NTSB investigators either traveled in support of this investigation or conducted a significant amount of investigative work without any travel, and used data obtained from various sources to prepare this aircraft accident report.

The airplane experienced a loss of engine power while flying over Lake Michigan. The pilot survived the ditching and is presumed to be fatal. The pilot was attempting to fly from Niagara Falls, New York, to Madison, Wisconsin, without a fuel stop. The total distance between the two airports was 454.8 nautical miles (nm) and crosses over Lake Huron and Lake Michigan.

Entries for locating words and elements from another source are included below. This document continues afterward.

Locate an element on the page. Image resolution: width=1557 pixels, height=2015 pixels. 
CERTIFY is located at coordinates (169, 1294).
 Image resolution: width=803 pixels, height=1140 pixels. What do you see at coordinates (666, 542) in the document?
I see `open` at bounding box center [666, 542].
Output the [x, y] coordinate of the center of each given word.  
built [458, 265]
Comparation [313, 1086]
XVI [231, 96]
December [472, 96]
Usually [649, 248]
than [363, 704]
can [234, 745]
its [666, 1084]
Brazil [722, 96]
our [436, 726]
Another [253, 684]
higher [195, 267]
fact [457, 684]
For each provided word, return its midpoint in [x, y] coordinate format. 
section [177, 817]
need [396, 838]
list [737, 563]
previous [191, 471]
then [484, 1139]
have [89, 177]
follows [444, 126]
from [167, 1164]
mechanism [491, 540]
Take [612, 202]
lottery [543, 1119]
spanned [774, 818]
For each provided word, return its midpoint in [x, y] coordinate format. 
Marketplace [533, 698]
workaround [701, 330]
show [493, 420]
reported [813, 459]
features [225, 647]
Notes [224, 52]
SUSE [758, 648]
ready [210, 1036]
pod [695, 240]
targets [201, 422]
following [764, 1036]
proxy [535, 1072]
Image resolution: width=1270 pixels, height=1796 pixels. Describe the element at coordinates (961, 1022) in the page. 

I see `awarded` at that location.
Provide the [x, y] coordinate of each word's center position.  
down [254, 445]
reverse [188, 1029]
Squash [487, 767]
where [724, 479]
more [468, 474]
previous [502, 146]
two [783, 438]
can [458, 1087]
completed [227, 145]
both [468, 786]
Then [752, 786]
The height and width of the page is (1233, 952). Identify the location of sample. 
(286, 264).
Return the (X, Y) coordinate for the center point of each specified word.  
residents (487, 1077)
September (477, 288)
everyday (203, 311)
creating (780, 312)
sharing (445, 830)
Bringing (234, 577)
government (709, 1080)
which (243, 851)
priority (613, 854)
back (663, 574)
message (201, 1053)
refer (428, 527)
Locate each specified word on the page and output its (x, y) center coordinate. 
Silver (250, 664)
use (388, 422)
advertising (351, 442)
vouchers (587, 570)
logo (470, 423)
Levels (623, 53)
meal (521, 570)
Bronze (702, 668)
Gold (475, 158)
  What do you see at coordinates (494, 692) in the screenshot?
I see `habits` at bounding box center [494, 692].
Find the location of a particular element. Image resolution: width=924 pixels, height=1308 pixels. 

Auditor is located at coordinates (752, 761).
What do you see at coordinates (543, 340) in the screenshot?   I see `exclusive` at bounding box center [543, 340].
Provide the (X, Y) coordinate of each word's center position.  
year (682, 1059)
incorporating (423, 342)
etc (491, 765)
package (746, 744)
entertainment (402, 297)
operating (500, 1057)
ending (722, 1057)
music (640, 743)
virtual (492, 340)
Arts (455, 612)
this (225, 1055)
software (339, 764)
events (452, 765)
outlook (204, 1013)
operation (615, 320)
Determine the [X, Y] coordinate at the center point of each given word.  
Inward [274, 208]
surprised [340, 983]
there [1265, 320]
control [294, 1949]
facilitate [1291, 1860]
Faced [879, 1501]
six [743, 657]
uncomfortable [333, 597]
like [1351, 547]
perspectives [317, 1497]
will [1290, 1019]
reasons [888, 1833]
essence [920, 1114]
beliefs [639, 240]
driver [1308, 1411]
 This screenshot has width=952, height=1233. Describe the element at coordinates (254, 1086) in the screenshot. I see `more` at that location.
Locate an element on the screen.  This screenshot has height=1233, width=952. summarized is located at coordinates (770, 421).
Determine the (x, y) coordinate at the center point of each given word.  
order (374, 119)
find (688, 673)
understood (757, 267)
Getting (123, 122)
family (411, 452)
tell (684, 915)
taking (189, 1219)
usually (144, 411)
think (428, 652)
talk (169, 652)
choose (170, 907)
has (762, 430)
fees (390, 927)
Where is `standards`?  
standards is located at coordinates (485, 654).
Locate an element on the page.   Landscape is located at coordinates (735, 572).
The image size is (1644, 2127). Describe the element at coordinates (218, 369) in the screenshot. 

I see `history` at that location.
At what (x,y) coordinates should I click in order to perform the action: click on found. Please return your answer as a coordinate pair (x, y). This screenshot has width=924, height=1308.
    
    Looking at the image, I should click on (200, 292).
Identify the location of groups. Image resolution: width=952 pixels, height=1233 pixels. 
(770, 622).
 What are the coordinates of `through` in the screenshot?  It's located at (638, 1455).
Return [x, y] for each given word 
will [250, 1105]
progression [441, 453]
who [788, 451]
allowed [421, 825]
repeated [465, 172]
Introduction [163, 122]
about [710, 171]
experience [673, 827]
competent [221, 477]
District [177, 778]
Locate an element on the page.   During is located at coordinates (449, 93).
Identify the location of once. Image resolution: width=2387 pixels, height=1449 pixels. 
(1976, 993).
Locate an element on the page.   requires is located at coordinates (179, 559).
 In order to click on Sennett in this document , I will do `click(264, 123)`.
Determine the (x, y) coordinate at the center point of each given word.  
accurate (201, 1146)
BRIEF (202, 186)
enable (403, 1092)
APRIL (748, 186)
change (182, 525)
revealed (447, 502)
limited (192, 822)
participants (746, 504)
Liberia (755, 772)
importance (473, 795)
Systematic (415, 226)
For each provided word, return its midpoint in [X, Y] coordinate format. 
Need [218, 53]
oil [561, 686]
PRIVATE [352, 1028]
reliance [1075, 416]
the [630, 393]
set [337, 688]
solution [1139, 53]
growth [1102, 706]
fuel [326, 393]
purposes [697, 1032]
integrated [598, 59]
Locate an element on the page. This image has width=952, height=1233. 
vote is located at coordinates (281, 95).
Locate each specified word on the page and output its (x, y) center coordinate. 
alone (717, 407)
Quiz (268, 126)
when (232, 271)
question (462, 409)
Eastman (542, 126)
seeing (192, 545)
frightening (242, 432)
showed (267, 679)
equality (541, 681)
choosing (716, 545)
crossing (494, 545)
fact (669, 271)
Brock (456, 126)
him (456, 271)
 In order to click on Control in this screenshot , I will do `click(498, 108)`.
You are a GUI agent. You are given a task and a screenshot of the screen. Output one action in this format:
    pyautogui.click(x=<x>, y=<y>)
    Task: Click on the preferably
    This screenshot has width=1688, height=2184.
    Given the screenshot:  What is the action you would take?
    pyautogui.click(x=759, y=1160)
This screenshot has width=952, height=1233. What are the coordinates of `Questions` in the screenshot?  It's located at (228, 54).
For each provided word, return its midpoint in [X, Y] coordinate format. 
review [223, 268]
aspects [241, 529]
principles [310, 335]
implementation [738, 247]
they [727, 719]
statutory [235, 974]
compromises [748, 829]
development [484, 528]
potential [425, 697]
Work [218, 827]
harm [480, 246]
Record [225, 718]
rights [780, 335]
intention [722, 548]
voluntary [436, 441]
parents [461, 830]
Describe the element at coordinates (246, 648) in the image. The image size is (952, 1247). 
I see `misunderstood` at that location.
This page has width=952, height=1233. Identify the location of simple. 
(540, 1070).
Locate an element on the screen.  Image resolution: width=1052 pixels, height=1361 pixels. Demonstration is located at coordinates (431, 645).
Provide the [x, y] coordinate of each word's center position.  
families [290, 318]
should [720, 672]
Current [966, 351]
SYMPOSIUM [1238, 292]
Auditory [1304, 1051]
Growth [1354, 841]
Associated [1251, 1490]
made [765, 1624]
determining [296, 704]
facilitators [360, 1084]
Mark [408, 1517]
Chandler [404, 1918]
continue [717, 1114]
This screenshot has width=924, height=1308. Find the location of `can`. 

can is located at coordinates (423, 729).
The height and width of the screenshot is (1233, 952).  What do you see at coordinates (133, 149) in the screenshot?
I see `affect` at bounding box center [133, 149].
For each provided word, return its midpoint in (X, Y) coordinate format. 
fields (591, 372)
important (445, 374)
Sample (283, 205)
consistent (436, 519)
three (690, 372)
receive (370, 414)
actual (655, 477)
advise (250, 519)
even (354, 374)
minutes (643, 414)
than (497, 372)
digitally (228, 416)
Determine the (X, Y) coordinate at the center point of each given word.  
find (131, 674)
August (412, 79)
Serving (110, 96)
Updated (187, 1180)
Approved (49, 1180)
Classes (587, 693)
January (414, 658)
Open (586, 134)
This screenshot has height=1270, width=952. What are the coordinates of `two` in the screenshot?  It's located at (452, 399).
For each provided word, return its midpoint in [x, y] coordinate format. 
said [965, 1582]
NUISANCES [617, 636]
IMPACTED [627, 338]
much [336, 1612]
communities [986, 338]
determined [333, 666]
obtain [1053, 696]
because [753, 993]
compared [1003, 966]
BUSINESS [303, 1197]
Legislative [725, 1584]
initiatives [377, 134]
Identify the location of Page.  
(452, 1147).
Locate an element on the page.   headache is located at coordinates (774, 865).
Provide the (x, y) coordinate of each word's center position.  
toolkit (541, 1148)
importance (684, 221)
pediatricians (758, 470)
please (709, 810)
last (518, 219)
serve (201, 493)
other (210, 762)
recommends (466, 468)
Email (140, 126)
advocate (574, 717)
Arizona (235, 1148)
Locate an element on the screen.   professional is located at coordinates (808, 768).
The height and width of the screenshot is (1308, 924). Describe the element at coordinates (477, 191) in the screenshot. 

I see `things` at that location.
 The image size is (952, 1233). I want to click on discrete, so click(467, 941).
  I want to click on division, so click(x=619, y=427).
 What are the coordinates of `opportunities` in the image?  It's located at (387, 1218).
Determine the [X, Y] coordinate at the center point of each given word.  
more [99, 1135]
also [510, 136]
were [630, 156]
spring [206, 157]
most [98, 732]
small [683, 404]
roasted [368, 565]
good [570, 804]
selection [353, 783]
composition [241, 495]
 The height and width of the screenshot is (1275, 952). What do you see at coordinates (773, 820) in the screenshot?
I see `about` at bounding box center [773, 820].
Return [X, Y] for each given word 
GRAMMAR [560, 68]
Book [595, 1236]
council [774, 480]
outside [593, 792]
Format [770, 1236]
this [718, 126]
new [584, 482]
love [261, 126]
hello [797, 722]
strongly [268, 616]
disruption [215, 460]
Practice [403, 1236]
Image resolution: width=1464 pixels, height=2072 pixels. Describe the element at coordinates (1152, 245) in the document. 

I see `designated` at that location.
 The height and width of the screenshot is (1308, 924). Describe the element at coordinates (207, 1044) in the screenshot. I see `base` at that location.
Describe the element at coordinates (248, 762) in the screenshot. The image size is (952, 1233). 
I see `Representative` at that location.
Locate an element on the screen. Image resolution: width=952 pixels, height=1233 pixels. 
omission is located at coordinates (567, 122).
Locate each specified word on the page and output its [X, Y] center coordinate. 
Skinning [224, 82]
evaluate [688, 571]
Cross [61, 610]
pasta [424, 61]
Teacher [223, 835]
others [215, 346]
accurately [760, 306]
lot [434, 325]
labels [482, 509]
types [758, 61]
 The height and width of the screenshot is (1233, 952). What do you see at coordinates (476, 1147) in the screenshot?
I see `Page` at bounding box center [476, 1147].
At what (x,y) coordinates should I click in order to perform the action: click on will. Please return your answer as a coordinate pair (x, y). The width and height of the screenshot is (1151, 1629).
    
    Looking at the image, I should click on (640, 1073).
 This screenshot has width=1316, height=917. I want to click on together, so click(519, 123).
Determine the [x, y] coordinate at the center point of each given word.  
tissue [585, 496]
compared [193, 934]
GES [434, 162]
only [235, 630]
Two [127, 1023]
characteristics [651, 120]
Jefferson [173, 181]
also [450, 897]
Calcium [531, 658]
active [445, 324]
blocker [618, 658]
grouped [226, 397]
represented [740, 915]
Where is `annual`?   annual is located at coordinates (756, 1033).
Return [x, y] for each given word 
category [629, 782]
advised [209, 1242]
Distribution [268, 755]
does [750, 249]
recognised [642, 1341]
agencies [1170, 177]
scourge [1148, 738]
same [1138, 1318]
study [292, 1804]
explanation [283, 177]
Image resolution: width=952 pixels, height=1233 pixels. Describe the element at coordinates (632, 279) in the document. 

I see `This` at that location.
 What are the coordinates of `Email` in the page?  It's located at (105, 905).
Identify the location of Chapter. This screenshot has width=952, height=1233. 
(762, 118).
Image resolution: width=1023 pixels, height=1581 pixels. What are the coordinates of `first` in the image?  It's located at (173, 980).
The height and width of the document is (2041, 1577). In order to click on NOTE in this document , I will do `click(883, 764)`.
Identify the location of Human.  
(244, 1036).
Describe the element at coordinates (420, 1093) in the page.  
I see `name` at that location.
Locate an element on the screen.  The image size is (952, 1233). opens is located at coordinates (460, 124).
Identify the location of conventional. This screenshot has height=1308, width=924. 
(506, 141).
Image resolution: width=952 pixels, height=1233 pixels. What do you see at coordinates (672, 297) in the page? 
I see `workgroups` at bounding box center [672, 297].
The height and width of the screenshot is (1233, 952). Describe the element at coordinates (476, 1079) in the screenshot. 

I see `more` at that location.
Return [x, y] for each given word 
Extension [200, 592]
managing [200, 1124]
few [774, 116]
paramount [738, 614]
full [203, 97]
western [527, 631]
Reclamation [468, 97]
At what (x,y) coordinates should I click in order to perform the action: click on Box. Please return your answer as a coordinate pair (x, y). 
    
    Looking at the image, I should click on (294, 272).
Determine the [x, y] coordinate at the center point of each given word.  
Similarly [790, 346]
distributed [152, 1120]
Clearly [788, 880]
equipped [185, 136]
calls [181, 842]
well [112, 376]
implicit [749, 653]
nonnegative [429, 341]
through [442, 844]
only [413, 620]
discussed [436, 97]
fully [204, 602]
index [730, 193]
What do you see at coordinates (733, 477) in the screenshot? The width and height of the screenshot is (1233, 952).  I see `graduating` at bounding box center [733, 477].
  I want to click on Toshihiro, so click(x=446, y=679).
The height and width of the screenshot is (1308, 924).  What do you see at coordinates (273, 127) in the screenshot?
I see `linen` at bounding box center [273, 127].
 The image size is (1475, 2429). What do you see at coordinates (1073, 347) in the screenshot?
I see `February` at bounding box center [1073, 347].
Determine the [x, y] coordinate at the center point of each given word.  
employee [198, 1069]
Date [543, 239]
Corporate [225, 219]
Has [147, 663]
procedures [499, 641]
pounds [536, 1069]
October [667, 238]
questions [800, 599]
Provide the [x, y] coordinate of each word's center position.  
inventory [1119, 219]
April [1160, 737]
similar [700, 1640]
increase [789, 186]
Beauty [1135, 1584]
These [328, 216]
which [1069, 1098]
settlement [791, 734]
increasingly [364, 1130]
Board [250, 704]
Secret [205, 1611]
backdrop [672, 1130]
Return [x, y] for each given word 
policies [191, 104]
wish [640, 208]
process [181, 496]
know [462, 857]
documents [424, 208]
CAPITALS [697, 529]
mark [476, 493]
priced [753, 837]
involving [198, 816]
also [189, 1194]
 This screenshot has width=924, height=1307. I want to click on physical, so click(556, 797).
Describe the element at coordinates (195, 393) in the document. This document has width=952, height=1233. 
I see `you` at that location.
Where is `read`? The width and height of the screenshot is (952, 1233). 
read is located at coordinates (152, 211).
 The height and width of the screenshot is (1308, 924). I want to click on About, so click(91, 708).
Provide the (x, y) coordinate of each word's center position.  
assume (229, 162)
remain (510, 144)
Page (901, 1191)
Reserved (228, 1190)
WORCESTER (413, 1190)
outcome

The accident flight was about 4 hours and 7 minutes in duration and the airplane traveled about 390 nm. The pilot departed with full fuel tanks or 48 gallons of useable fuel. The fuel endurance for the accident airplane was about 4.5 hours at the 75% best power setting. The listed fuel flow value assumed a properly leaned engine. The fuel flow values for engine power settings greater than 75% were not listed in the airplane performance documentation. The pilot reportedly told a line technician at the departure airport that the flight was "planned for three hours and he had four hours of fuel on board." The accident airplane flew over Muskegon County Airport, Muskegon, Michigan, just before crossing the eastern shore of Lake Michigan. At this point the airplane had been airborne for about 3 hours and 24 minutes. The pilot decided that he would need to divert for fuel a few minutes before completely running out of available fuel. The airplane exhausted all available fuel after being airborne for about 4 hours and 2 minutes. The prevailing winds aloft were out of the west and averaged 30 knots at the accident airplane's cruising altitudes. The airplane was salvaged and no mechanical anomalies were found.

The National Transportation Safety Board determines the probable cause(s) of this accident to be:

The pilot's inaccurate preflight planning and his delayed en route decision to make a fuel stop, which resulted in the loss of engine power due to fuel exhaustion and subsequent ditching.